Я работаю с LSTM моделью в Tensorflow . Я уже обучил и сохранил LSTM модель. Теперь я подхожу к последней задаче по генерации предложений. Вот мой псевдокод:
# We have already the run_epoch(session, m, data, eval_op, verbose=False) function with fee_dict like this: feed_dict = {m.input_data: x, m.targets: y, m.initial_state: state} ... # train and save model ... # load saved model for generating task new_sentence = [START_TOKEN] # Here I want to generate a sentence until END_TOKEN is generated. while new_sentence[-1] != END_TOKEN: logits = get_logits(model, new_sentence) # get argmax(logits) or sample(logits) next_word = argmax(logits) new_sentence.append(next_word) print(new_sentence)
Мой вопрос: При обучении, проверке или тестировании модели мне нужно вводить оба inputs и их labels (с помощью сдвинутых входных данных) в модель через словарь feed_dict.
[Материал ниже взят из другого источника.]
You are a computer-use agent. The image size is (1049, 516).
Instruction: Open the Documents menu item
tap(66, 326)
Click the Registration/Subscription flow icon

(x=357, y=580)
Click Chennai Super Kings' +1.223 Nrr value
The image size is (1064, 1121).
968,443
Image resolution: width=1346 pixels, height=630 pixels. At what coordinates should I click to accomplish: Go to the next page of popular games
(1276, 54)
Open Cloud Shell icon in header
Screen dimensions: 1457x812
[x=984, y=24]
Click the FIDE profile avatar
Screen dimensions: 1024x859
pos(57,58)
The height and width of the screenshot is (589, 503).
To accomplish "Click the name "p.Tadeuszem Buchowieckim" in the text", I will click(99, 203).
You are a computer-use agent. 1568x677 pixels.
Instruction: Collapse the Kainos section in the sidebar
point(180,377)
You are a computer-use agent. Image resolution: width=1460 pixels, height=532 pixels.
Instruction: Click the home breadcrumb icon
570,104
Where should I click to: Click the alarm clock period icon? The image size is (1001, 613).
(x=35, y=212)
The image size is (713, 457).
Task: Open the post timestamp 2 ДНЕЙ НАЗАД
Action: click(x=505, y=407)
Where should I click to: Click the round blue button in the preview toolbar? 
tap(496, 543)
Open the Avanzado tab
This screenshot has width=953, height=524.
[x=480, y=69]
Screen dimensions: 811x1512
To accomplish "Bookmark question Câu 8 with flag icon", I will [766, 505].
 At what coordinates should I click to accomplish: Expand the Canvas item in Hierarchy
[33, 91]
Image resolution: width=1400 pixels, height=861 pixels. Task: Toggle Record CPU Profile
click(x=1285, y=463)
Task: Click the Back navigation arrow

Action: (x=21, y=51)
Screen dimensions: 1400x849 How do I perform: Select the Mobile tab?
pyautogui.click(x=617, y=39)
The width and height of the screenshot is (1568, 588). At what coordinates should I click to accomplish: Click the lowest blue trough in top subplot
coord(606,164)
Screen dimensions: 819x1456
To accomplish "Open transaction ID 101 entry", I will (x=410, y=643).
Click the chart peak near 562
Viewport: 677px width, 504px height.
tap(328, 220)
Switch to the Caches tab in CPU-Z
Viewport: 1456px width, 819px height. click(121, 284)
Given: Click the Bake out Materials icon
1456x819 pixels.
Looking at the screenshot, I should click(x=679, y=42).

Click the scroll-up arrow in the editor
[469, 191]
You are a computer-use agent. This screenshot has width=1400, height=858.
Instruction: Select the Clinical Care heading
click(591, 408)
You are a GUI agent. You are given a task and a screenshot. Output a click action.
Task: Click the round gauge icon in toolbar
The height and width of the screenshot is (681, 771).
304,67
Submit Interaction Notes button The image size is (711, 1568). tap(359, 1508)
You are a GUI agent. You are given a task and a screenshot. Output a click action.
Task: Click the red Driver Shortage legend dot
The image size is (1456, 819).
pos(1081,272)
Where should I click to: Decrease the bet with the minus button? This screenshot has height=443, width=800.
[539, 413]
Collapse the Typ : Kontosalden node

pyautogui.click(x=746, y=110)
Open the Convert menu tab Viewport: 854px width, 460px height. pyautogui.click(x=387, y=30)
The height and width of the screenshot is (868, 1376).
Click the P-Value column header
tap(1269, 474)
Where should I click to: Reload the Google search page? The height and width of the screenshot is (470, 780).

Но в задаче генерации у меня есть только один ввод, который является генератором предложения new_sentence.
Как мне создать правильную функцию get_logits или полную функцию generate?
При тренировке у вас есть вывод нейронной сети, на основе этого вы вы вычисляете ошибку, на основе ошибки создаете оптимизатор, чтобы минимизировать ошибку.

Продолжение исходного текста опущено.